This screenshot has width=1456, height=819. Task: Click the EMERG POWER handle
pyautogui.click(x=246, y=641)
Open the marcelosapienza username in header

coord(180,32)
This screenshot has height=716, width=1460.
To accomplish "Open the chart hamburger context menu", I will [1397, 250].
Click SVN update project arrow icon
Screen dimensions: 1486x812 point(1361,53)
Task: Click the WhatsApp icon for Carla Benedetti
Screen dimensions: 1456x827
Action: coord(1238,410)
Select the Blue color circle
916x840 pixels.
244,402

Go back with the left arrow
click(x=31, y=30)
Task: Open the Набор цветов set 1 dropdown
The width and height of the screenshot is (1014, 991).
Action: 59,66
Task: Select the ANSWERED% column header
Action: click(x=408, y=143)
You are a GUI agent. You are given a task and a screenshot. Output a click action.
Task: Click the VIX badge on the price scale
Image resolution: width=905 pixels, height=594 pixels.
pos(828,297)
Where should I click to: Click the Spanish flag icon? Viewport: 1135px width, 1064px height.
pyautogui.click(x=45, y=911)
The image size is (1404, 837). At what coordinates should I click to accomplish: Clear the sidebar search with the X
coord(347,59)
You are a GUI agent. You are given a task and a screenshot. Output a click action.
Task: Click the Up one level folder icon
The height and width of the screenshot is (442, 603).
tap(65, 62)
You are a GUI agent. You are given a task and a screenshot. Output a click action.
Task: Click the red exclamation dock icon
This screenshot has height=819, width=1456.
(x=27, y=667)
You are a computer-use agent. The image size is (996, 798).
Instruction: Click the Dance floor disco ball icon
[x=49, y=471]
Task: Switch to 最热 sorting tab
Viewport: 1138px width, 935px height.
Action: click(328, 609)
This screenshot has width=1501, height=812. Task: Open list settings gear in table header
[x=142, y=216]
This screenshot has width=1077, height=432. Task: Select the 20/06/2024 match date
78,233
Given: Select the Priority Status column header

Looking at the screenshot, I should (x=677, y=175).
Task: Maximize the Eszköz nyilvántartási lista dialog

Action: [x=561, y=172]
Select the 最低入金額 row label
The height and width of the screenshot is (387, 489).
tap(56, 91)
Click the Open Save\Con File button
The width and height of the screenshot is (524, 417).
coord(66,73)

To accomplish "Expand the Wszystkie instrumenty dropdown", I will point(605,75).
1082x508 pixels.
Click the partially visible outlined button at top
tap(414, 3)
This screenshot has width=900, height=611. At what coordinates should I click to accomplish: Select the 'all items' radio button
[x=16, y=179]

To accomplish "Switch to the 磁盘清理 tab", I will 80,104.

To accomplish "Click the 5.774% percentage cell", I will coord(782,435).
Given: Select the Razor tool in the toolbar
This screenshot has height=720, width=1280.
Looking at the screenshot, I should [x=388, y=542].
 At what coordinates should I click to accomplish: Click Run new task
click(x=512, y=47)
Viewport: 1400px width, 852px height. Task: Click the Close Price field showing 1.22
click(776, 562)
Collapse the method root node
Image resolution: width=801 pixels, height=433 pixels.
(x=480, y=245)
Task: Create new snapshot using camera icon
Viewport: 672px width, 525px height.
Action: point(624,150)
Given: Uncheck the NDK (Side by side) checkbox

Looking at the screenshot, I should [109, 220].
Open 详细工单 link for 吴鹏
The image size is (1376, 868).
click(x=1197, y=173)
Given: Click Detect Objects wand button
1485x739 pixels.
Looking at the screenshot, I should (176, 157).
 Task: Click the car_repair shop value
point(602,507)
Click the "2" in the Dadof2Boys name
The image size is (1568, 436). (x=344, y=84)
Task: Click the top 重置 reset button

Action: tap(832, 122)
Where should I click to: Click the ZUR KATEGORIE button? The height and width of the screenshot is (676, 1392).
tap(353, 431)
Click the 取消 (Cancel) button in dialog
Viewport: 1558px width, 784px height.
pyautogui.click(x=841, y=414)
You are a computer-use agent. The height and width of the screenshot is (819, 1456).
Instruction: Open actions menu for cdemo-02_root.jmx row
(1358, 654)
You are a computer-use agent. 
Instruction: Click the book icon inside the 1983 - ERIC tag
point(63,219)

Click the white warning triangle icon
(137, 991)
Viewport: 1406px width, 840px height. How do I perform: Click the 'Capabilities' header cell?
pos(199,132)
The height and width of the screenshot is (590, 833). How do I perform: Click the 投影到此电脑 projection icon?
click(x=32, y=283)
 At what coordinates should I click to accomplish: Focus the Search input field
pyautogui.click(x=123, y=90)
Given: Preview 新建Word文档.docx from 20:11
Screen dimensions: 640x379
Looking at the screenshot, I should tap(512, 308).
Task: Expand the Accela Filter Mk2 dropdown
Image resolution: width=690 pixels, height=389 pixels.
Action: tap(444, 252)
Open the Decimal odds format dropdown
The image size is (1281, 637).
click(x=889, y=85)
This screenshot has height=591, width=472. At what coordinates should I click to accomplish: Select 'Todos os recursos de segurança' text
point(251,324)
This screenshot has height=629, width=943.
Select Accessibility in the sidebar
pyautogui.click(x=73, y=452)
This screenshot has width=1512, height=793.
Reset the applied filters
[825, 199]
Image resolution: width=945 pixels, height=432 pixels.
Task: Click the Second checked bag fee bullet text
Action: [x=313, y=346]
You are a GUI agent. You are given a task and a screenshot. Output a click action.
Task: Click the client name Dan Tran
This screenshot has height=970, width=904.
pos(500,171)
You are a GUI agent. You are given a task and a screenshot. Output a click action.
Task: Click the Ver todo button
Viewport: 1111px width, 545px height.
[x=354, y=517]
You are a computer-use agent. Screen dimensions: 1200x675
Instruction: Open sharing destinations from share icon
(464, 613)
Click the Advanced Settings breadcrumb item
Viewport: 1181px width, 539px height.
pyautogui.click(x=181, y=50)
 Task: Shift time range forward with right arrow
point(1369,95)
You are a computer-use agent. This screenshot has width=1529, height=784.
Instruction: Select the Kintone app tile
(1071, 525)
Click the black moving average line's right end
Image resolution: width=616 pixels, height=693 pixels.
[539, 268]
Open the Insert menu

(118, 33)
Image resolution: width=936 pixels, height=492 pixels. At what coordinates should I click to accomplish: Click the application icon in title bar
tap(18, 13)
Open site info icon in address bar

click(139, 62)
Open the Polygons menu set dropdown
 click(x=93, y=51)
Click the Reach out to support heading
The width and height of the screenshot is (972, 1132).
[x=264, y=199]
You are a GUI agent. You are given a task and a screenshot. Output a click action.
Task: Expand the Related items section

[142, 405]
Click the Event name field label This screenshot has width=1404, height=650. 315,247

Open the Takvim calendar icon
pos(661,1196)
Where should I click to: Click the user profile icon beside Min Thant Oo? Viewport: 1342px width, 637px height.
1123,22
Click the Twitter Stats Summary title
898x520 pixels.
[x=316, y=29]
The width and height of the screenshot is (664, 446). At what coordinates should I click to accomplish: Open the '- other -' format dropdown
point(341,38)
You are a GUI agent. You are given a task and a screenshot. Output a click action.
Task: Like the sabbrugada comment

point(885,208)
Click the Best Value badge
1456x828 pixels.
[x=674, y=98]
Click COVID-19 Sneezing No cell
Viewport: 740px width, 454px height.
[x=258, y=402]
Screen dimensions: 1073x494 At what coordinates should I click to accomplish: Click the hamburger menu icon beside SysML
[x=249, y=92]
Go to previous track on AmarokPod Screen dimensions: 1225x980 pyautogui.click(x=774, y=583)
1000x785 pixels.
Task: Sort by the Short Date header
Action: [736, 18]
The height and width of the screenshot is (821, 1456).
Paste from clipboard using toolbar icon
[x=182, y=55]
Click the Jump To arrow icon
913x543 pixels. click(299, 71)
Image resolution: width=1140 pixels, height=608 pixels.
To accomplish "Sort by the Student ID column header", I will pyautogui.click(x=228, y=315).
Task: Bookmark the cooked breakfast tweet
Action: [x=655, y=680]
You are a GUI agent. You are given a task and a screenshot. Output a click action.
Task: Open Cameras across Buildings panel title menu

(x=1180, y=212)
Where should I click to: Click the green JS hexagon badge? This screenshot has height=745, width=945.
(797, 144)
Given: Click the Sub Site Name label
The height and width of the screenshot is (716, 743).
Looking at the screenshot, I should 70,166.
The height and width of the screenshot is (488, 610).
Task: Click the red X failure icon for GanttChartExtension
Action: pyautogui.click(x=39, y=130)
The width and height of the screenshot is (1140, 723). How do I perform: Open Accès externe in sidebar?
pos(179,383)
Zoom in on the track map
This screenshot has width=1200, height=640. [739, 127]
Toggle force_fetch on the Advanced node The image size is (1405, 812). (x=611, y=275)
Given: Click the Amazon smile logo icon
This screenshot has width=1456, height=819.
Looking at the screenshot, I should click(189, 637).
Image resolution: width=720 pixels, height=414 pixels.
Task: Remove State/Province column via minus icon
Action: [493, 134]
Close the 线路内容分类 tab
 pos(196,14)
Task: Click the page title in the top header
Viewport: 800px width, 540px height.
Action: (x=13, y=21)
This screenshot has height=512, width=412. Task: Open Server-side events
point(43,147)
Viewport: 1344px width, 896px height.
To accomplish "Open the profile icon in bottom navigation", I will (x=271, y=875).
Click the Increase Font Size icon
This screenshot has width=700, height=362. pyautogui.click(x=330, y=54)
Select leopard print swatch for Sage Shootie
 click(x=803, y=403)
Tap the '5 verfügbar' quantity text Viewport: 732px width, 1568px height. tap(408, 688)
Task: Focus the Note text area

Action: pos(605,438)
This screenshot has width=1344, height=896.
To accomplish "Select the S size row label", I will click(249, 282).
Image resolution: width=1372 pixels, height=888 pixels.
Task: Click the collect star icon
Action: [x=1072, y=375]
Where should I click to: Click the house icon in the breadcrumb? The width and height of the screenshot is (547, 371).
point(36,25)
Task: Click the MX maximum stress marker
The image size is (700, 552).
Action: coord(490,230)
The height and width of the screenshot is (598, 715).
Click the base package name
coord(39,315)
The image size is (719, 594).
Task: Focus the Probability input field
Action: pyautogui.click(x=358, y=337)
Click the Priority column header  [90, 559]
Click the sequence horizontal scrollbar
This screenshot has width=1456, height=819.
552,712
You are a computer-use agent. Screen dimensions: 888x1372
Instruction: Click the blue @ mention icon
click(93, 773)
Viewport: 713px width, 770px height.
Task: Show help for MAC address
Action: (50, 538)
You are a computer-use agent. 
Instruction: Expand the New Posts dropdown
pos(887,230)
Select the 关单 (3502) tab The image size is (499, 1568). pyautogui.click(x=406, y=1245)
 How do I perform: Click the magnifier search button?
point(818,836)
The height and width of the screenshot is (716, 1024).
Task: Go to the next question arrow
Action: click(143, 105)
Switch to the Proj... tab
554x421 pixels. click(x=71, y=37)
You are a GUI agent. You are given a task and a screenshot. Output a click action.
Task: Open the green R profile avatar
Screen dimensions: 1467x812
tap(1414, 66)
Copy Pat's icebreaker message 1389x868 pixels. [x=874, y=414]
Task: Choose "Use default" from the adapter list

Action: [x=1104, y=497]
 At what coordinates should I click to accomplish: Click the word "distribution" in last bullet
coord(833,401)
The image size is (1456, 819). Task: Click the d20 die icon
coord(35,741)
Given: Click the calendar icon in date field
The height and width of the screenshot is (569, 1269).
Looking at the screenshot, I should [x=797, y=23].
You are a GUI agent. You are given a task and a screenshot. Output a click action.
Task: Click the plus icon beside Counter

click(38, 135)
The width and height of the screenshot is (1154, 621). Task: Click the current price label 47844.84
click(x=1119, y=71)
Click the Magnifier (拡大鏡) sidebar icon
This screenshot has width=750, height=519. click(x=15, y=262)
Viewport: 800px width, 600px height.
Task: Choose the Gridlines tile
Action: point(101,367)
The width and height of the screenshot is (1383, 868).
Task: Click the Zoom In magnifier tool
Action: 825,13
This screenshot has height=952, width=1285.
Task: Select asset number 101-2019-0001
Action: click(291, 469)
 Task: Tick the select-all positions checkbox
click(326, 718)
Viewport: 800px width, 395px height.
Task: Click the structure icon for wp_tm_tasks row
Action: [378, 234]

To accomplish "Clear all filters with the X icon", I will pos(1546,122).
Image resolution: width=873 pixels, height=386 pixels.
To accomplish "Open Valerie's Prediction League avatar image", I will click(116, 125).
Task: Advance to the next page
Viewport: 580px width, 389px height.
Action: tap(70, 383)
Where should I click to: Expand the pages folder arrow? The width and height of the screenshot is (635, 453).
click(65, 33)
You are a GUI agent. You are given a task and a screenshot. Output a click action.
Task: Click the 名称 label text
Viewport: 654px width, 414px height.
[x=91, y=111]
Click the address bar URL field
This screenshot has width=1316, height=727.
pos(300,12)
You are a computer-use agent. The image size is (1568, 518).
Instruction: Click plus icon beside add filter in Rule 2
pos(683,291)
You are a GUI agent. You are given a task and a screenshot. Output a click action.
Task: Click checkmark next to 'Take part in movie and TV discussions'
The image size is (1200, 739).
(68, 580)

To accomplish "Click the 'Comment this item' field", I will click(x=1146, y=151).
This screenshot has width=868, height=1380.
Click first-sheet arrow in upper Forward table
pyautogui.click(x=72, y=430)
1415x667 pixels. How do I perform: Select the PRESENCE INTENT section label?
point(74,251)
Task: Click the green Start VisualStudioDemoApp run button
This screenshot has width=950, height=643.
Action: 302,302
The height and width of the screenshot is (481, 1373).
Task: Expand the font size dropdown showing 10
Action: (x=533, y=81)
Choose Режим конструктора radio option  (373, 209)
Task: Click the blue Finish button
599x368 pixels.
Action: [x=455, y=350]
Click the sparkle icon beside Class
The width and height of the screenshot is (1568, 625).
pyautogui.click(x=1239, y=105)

▸ **Task objective**
Please set down the rows above exactly as they are, starting at the line that contains "This screenshot has width=1077, height=432." and ending at the line that contains "click(x=1197, y=173)", with both of those lines included.

▸ **Completed exercise**
This screenshot has width=1077, height=432. Task: Select the 20/06/2024 match date
78,233
Given: Select the Priority Status column header

Looking at the screenshot, I should (x=677, y=175).
Task: Maximize the Eszköz nyilvántartási lista dialog

Action: [x=561, y=172]
Select the 最低入金額 row label
The height and width of the screenshot is (387, 489).
tap(56, 91)
Click the Open Save\Con File button
The width and height of the screenshot is (524, 417).
coord(66,73)

To accomplish "Expand the Wszystkie instrumenty dropdown", I will point(605,75).
1082x508 pixels.
Click the partially visible outlined button at top
tap(414, 3)
This screenshot has width=900, height=611. At what coordinates should I click to accomplish: Select the 'all items' radio button
[x=16, y=179]

To accomplish "Switch to the 磁盘清理 tab", I will 80,104.

To accomplish "Click the 5.774% percentage cell", I will coord(782,435).
Given: Select the Razor tool in the toolbar
This screenshot has height=720, width=1280.
Looking at the screenshot, I should [x=388, y=542].
 At what coordinates should I click to accomplish: Click Run new task
click(x=512, y=47)
Viewport: 1400px width, 852px height. Task: Click the Close Price field showing 1.22
click(776, 562)
Collapse the method root node
Image resolution: width=801 pixels, height=433 pixels.
(x=480, y=245)
Task: Create new snapshot using camera icon
Viewport: 672px width, 525px height.
Action: point(624,150)
Given: Uncheck the NDK (Side by side) checkbox

Looking at the screenshot, I should [109, 220].
Open 详细工单 link for 吴鹏
The image size is (1376, 868).
click(x=1197, y=173)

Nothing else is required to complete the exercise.